- **Text block**:
───

Spark98:
Sparse Matrix Kernels for
Shared Memory and Message Passing Systems
David O'Hallaron
School of Computer Science
Carnegie Mellon University
Pittsburgh, PA 15213
January, 1998
email: droh@cs.cmu.edu
web: www.cs.cmu.edu/~quake/spark98.html
Copyright (C) David O'Hallaron 1998. You are free to use this software
without restriction. If you find that the suite is helpful to you, it
would be very helpful if you sent me a note at droh@cs.cmu.edu letting
me know how you are using it.
--------------------------------------------------------------------
1. Summary
--------------------------------------------------------------------
Spark98 is a collection of 10 sparse kernels for shared memory and
message passing systems. The sparse matrices are induced from a pair
of three-dimensional unstructured finite element simulations of
earthquake ground motion in the San Fernando Valley. The aim of
Spark98 is to provide the systems community with examples of irregular
codes that are realistic and yet are fairly small (about 1000 lines of
code), and easy to use and experiment with. Each kernel is a
program/mesh pair. There are 5 C programs (smv, lmv, rmv, mmv, hmv)
and 2 finite element (sf10 and sf5), for a total of 10 kernels:
+---------------------------------------------------------+
| The Spark98 Kernels |
+------+------------------------+-------------------------+
|prog | sf10 (small mesh) | sf5 (moderate mesh) |
+------+------------------------+-------------------------+
| smv | sequential | sequential |
| lmv | shared memory (lock) | shared memory (lock) |
| rmv | shared memory (reduce) | shared memory (reduce) |
| mmv | message passing (mpi) | message passing (mpi) |
| hmv | hybrid | hybrid |
+------+------------------------+-------------------------+
Smv is a baseline sequential program. Lmv and rmv are simple shared
memory programs based on locks and reductions respectively. Mmv is a
parallel message passing program based on the MPI primitives, and hmv
is a hybrid shared memory program written in an aggressive message
passing style.

───

- **Set exercise 1**: From the records, reproduce verbatim the stretch from the line containing "Given: Toggle the password switch checkbox" through the line containing "pyautogui.click(x=1086, y=77)", including both of those lines.
- **Set exercise 2**: Please write the next part of the Spark98 description, picking up after its final sentence.

───

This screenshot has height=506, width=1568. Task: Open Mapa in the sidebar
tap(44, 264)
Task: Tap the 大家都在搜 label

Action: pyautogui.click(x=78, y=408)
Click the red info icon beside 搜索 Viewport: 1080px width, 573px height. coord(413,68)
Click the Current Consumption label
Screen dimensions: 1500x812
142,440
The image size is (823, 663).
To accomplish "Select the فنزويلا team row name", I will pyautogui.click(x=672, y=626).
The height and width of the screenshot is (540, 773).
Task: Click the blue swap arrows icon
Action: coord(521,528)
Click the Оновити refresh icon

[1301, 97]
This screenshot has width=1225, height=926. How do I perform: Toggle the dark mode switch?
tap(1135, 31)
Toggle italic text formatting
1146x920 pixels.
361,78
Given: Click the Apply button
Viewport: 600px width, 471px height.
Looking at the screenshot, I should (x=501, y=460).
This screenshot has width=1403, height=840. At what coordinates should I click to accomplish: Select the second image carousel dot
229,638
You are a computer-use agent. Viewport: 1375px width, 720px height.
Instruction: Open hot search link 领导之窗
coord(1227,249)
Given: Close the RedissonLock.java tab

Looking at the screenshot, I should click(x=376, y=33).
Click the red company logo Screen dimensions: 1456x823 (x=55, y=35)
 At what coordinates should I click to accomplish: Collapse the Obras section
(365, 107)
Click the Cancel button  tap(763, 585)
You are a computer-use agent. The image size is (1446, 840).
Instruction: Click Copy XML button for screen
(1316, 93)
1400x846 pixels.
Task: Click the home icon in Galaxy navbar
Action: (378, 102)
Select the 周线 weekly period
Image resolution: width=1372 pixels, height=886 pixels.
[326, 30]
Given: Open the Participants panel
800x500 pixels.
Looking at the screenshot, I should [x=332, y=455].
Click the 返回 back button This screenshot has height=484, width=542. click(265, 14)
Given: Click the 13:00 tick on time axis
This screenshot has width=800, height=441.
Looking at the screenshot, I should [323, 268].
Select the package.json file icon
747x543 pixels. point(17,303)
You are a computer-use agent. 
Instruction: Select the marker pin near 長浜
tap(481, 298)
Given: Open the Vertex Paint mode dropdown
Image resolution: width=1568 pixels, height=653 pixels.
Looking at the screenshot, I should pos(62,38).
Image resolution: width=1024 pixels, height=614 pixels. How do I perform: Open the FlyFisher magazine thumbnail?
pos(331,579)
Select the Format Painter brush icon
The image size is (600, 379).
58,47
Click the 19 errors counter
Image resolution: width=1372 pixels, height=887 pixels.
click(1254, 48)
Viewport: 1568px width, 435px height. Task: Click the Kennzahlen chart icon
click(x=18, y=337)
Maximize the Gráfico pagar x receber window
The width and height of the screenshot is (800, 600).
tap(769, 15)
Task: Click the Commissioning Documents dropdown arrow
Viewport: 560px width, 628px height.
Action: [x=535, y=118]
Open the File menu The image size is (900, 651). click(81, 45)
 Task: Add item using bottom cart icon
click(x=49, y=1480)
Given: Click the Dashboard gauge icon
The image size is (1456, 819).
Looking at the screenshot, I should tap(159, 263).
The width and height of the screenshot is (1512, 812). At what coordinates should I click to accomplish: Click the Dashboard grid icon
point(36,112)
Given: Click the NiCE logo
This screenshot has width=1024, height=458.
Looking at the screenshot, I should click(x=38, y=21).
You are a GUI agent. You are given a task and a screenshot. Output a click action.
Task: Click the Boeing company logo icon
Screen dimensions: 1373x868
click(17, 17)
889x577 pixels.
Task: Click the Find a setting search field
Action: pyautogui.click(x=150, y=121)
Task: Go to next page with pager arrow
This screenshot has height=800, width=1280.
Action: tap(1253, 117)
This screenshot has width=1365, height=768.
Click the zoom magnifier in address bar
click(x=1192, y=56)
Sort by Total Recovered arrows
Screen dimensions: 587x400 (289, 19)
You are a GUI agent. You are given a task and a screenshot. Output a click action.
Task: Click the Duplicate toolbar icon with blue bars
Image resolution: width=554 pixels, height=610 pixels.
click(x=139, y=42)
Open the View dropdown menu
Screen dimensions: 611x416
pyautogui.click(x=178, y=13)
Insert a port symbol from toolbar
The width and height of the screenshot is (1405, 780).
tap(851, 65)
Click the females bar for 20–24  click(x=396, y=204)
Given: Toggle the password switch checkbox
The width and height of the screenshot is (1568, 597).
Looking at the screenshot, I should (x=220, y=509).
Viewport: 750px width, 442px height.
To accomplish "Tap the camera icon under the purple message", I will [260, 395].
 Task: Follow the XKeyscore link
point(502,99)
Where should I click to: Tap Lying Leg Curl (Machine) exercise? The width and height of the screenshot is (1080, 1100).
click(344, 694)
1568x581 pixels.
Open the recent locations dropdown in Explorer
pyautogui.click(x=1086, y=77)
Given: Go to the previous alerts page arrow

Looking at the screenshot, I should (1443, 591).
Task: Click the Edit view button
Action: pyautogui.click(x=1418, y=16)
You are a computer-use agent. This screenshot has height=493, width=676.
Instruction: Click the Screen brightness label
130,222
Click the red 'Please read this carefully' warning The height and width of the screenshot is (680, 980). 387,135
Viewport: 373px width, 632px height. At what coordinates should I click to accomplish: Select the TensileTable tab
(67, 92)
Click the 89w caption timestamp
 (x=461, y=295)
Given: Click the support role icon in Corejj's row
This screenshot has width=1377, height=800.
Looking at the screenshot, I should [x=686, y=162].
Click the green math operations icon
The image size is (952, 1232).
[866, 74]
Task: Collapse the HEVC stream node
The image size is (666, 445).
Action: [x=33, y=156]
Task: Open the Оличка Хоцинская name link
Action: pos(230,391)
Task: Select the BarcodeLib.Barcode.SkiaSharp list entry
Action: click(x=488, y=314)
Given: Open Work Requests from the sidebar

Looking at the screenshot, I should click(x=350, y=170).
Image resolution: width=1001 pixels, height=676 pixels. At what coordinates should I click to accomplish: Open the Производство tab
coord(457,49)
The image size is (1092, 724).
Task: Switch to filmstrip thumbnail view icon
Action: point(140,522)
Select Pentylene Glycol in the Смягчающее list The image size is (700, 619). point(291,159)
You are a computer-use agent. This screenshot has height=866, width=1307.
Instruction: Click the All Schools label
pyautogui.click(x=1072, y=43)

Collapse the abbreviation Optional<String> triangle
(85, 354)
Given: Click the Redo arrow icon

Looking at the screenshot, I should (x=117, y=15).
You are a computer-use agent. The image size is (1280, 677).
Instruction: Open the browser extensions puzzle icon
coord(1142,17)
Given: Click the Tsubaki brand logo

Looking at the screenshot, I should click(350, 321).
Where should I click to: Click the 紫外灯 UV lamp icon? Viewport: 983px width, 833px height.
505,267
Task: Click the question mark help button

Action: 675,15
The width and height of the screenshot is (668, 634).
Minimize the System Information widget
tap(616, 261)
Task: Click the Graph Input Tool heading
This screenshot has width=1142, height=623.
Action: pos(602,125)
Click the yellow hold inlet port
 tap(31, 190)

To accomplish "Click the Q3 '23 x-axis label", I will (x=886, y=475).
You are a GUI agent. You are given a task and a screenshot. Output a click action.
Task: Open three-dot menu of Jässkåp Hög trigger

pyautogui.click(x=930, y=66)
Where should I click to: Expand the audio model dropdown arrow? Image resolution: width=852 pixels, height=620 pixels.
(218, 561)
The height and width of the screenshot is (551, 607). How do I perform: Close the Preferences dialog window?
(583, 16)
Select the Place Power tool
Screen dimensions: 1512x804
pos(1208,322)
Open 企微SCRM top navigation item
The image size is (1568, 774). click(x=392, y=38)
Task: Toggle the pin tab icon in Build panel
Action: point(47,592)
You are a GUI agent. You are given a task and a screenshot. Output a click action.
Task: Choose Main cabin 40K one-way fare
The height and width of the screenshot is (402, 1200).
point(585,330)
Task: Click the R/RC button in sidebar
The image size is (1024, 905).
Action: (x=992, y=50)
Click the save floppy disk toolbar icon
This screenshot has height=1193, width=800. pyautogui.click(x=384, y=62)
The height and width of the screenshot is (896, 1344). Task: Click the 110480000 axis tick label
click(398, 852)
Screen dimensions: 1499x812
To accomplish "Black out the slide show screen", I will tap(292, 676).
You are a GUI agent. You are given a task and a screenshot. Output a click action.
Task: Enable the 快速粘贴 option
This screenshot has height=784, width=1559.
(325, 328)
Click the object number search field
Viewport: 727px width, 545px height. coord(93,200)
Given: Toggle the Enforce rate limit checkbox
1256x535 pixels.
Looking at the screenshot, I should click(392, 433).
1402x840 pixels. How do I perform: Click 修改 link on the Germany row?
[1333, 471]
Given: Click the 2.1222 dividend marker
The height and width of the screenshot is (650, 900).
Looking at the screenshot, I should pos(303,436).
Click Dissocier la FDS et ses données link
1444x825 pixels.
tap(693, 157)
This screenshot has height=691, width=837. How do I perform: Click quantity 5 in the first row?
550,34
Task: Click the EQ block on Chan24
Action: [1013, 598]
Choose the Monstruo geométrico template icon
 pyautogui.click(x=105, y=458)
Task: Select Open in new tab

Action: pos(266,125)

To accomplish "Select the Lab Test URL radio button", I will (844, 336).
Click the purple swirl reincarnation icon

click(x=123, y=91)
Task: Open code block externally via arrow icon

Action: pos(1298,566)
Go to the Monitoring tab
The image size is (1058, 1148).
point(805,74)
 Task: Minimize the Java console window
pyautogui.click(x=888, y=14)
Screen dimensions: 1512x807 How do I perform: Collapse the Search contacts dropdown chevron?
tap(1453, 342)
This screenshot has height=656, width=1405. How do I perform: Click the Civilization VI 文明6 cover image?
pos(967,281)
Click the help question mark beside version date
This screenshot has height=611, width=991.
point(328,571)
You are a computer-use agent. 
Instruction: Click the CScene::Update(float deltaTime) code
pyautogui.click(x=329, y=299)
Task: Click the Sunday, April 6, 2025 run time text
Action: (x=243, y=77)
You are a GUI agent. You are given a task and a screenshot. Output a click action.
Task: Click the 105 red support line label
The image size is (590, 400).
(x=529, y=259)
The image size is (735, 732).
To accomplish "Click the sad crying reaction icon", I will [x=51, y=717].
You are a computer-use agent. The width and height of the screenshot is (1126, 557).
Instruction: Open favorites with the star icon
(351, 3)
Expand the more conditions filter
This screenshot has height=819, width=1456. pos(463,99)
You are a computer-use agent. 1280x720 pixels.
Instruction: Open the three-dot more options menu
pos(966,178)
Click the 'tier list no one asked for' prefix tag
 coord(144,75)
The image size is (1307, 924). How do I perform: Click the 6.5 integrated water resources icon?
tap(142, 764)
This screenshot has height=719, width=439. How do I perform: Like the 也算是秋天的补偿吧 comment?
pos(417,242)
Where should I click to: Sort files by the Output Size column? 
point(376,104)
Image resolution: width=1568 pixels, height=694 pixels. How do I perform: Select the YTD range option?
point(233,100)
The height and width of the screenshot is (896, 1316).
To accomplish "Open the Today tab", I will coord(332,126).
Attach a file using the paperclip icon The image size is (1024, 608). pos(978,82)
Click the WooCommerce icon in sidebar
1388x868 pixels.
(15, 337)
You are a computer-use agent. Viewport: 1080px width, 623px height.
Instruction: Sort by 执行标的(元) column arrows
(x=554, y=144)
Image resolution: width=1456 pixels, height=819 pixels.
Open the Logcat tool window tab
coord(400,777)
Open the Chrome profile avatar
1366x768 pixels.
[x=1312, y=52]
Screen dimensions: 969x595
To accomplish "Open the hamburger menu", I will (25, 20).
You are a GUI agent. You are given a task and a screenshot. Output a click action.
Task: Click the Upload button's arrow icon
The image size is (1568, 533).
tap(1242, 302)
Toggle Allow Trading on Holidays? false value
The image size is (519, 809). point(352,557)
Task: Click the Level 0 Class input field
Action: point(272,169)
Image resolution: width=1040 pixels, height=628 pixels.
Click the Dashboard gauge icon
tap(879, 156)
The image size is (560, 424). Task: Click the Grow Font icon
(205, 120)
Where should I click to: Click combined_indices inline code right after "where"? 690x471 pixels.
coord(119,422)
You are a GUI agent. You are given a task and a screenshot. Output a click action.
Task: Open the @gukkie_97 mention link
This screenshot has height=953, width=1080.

───

- **Written response 1**:
Given: Toggle the password switch checkbox
The width and height of the screenshot is (1568, 597).
Looking at the screenshot, I should (x=220, y=509).
Viewport: 750px width, 442px height.
To accomplish "Tap the camera icon under the purple message", I will [260, 395].
 Task: Follow the XKeyscore link
point(502,99)
Where should I click to: Tap Lying Leg Curl (Machine) exercise? The width and height of the screenshot is (1080, 1100).
click(344, 694)
1568x581 pixels.
Open the recent locations dropdown in Explorer
pyautogui.click(x=1086, y=77)

- **Written response 2**:
Each program computes a sequence of sparse matrix vector product
(SMVP) pairs, y1=K1*x1 followed by y2=K2*x2, where K1 and K2 are
sparse matrices with identical sparsity structures, and y1, y2, x1,
and x2 are dense vectors. Matrices are stored in compressed sparse
row format and are block symmetric. Each nonzero matrix entry is a 3x3
submatrix of doubles. Only the diagonal and the upper triangle
coefficients are actually stored. Similarly each vector entry is a 3x1
subvector.
Each matrix K is represented by three vectors: (1) the coefficient
vector A, (2) Acol, which is defined s.t. A[i] is in column Acol[i],
and (3) Aindex, which is defined s.t. A[Aindex[i]] is the first
nonzero entry of row i.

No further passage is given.